## PROBLEM DESCRIPTION
Write out, word for word, only the lines from the one with "This screenshot has height=738, width=1442." to the end of the data below.

[Dataset entries]
= = = = = = =

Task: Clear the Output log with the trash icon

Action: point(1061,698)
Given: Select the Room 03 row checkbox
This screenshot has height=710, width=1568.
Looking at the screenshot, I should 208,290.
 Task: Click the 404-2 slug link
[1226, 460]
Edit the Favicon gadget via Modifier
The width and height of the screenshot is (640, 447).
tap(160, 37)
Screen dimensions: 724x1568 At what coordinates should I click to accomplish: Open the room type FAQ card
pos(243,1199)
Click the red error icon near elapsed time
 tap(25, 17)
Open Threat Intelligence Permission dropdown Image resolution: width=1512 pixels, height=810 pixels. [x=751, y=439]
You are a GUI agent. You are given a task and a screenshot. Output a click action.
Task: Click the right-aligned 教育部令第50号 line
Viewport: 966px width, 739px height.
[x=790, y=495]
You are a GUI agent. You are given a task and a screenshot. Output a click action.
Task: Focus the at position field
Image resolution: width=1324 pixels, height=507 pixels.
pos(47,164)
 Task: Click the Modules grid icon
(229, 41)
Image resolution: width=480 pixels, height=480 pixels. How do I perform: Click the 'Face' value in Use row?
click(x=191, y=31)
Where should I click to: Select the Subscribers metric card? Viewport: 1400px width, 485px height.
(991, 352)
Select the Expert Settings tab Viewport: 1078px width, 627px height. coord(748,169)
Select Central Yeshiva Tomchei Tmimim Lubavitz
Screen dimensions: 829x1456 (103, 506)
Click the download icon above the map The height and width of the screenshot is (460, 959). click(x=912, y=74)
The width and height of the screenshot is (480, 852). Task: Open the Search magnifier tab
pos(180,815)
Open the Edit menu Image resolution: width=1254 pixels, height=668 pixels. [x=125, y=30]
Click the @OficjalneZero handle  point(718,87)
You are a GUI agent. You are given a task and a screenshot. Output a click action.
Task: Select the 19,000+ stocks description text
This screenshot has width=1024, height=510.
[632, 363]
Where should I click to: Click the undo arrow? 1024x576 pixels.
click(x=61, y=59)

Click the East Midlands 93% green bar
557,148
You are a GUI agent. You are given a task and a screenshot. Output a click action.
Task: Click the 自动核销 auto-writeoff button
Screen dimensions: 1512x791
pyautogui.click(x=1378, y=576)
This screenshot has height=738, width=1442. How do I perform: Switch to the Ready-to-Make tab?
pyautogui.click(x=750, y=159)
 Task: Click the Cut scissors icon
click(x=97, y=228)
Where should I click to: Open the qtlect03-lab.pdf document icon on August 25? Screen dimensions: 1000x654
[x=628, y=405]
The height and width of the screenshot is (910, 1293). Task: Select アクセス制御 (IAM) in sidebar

= = = = = = =

## TASK RESPONSE
This screenshot has height=738, width=1442. How do I perform: Switch to the Ready-to-Make tab?
pyautogui.click(x=750, y=159)
 Task: Click the Cut scissors icon
click(x=97, y=228)
Where should I click to: Open the qtlect03-lab.pdf document icon on August 25? Screen dimensions: 1000x654
[x=628, y=405]
The height and width of the screenshot is (910, 1293). Task: Select アクセス制御 (IAM) in sidebar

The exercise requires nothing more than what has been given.